● **EXTRACTED RECORDS**
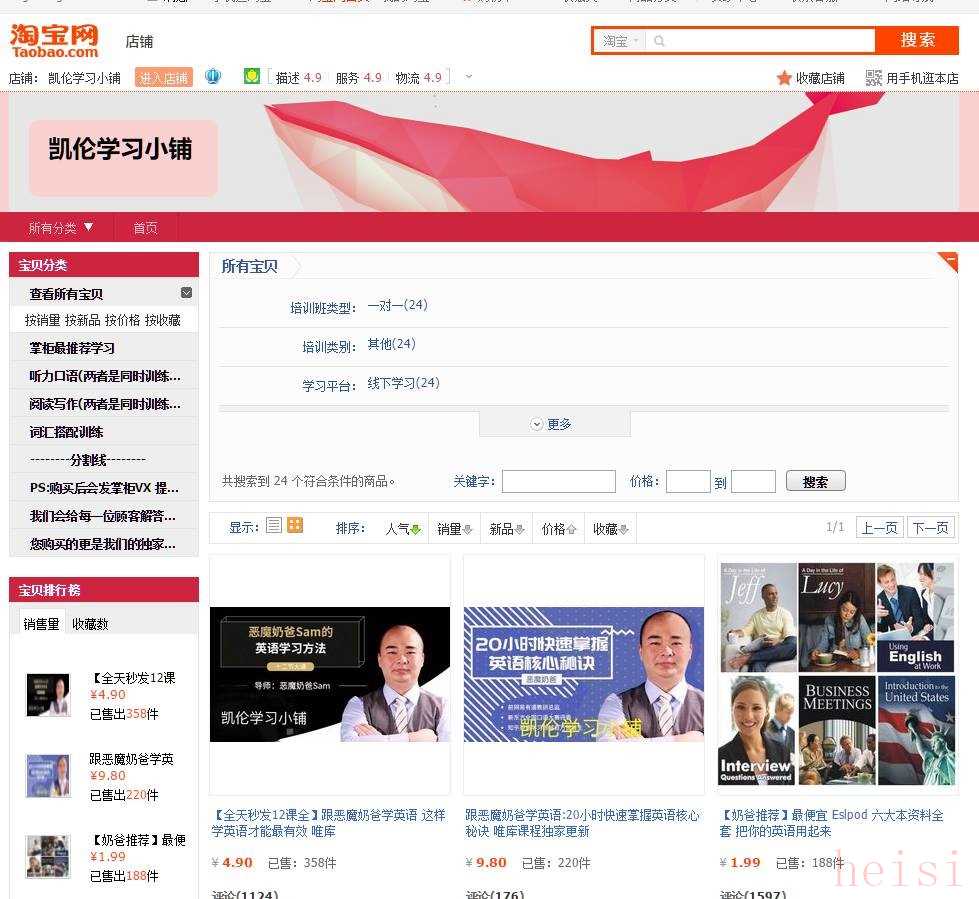Viewport: 979px width, 899px height.
Task: Expand 更多 filter options
Action: point(553,424)
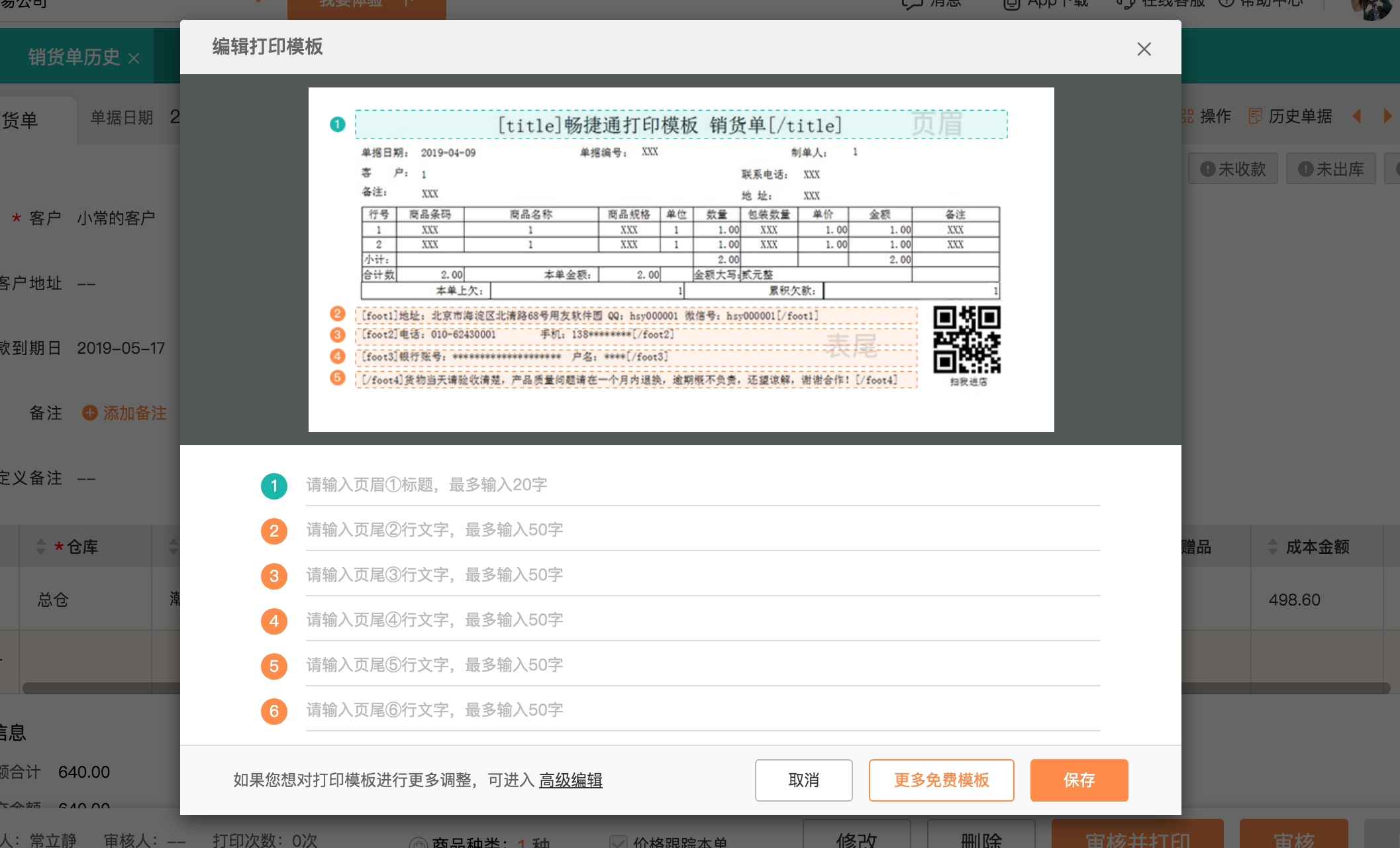This screenshot has width=1400, height=848.
Task: Click the numbered circle 3 footer icon
Action: (276, 574)
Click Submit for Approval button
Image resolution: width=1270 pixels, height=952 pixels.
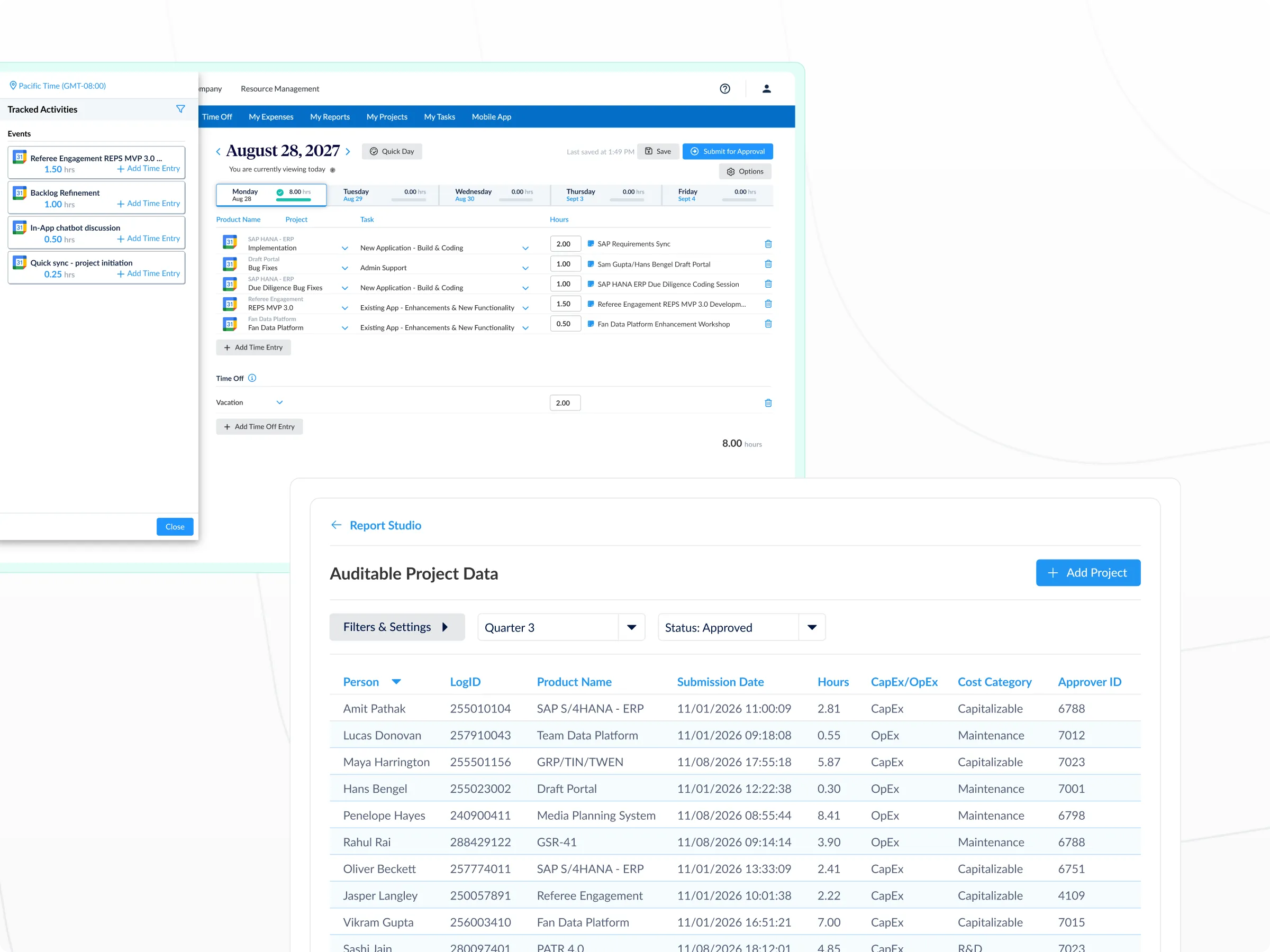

● **TASK GOAL**
Rewrite the material above as a numbered list with one line per item, skipping blank lines and leaving out the pictures.

● **SOLUTION TO THE PROBLEM**
1. Viewport: 979px width, 899px height.
2. Task: Expand 更多 filter options
3. Action: point(553,424)
4. This screenshot has width=1400, height=848.
5. Task: Click the numbered circle 3 footer icon
6. Action: (276, 574)
7. Click Submit for Approval button
8. Image resolution: width=1270 pixels, height=952 pixels.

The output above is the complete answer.